Smalls was present at the closure hearing but declined to comment on the investigation or her resignation.
Stephen Tavano, the United Federation of Teachers chapter leader at Jane Addams, told reporters that morale among teachers has been down since the news broke three months ago that the crediting problems had put some students at risk of not graduating and that an investigation would begin.
“The staff is down in the dumps. We’ve been stressed under her so-called leadership,” Tavano said. “It’s emotional for the teachers and guidance counselors.”
But of the dozens of teachers and parents who took the microphone at Wednesday evening’s hearing to defend the school’s career training programs, few mentioned Smalls. Two of the teachers told me during the hearing that they were not aware of her resignation.
Through tears, several teachers and graduates told Department of Education officials that the school deserved to stay open because of its 82-year legacy in the Morrisania, Bronx, community and its state-certified Career and Technical Education programs in nursing, cosmetology, and tourism.
Patricia Capella, a special education teacher who coordinates the school’s work-study program, said Jane Addams is a highly regarded household name in the city’s nursing industry.
“Why is that? Because our students know the skills they need to be successfully employed. Why is that? Because that’s what we teach,” she said.
“The DOE has not taken into account how far we have moved these kids forward. These kids would not come to school if it wasn’t for cosmetology, if it wasn’t for nursing,” said Damaris Mercado, a cosmetology teacher. “Do not come here and tell me we’re going to be replacing you with another CTE school like all the work we have done means nothing.”
The city is proposing to open two new CTE schools — a New Visions charter school and a district school — at the Jane Addams campus in September.
The department official in charge of school closures, Marc Sternberg, defended the city’s plan and said poor leadership alone had not caused the school’s academic woes. Just 45.3 percent of students who entered the school as ninth-graders in 2006 graduated on time in 2010.
“This is a school that has been in distress for a long time,” Sternberg said. “At the same time, we have other schools here in the Bronx and citywide serving a similar student demographic, producing incredibly great results.”

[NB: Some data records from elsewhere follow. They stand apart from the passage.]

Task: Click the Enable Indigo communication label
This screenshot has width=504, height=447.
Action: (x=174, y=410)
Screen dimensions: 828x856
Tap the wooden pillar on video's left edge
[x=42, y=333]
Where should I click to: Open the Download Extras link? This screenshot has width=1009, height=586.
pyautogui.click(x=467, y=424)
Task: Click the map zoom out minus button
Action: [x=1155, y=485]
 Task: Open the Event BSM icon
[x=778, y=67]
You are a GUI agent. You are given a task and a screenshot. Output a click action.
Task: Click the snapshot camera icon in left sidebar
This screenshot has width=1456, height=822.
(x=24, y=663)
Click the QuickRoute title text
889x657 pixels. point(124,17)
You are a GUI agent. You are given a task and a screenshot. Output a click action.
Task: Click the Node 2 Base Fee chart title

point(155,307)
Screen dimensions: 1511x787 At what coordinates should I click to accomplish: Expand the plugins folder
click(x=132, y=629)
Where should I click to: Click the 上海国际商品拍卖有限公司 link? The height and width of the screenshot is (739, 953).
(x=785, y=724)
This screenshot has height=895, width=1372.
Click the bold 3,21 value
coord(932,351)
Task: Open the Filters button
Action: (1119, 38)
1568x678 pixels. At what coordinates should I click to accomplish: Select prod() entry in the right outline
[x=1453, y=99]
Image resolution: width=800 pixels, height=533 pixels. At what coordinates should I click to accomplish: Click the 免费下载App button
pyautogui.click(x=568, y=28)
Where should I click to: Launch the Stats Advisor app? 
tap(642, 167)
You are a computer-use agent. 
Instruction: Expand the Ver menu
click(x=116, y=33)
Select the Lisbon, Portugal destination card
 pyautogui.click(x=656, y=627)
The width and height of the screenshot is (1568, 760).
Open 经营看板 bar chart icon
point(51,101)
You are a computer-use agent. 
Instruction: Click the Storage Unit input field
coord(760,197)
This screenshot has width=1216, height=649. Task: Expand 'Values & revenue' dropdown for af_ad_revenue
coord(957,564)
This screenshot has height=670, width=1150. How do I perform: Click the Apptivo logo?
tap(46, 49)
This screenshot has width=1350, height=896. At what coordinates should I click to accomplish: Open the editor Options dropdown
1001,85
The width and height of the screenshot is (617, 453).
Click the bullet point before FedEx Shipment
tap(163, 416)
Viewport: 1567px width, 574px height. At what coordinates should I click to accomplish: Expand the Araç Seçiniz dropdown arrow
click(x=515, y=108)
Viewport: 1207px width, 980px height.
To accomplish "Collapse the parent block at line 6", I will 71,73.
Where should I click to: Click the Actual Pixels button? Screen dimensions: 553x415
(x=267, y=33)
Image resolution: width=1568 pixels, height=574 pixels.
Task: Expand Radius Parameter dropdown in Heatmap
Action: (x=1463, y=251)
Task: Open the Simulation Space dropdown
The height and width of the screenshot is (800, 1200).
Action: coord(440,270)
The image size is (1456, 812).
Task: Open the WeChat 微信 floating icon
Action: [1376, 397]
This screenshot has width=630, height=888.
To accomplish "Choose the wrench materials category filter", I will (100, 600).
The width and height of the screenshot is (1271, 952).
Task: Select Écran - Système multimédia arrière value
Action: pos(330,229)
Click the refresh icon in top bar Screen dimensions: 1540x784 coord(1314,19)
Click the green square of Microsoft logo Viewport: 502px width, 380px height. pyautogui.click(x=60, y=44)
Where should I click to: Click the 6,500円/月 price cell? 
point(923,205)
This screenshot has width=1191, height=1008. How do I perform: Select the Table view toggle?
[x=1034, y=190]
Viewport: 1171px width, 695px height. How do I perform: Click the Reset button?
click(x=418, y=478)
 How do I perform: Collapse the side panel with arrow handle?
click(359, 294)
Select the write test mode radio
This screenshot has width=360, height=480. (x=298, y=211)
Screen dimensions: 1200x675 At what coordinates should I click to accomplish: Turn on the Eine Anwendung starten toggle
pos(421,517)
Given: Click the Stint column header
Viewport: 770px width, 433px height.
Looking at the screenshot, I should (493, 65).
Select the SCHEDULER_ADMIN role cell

In a rare defense of the closure plan, one parent — who was spirited out of the auditorium immediately after her speech by department officials — said in Spanish that she hopes the school does close. She blamed academic policies and a poorly managed computer class for her daughter’s depression.
Wilfredo Pagan, the Bronx representative to the Panel for Educational Policy, which is set to vote on the closure proposal next month, told officials he hoped they would continue both to support the school and to scrutinize whether any improprieties had taken place. He told GothamSchools that he had not yet decided whether to support the closure plan. The panel, which is dominated by mayoral appointees, has never rejected a city proposal.
Tavano told officials the school has “the capacity to turn around immediately.”
“We are at a school that has not been friendly for the past four and a half years,” he said. “We need a new principal, one that is both ethically and morally sound. We need an effective manager, one that will follow rules and laws.”
Before the hearing, librarian Tina Chrismore plastered the school’s entryway with a montage of photography and student newspaper clippings from the 1920s to the present, and distributed copies of past student newspaper articles.
Chrismore began working at Jane Addams in 2007, when Smalls was hired, after years in the financial services industry. She said her experience at the school has been so rife with management problems that she is considering returning to the business world.
“Nobody wants to work in these conditions,” she said. “I don’t know how these people think they could run a business — no company would run this way in the real world.”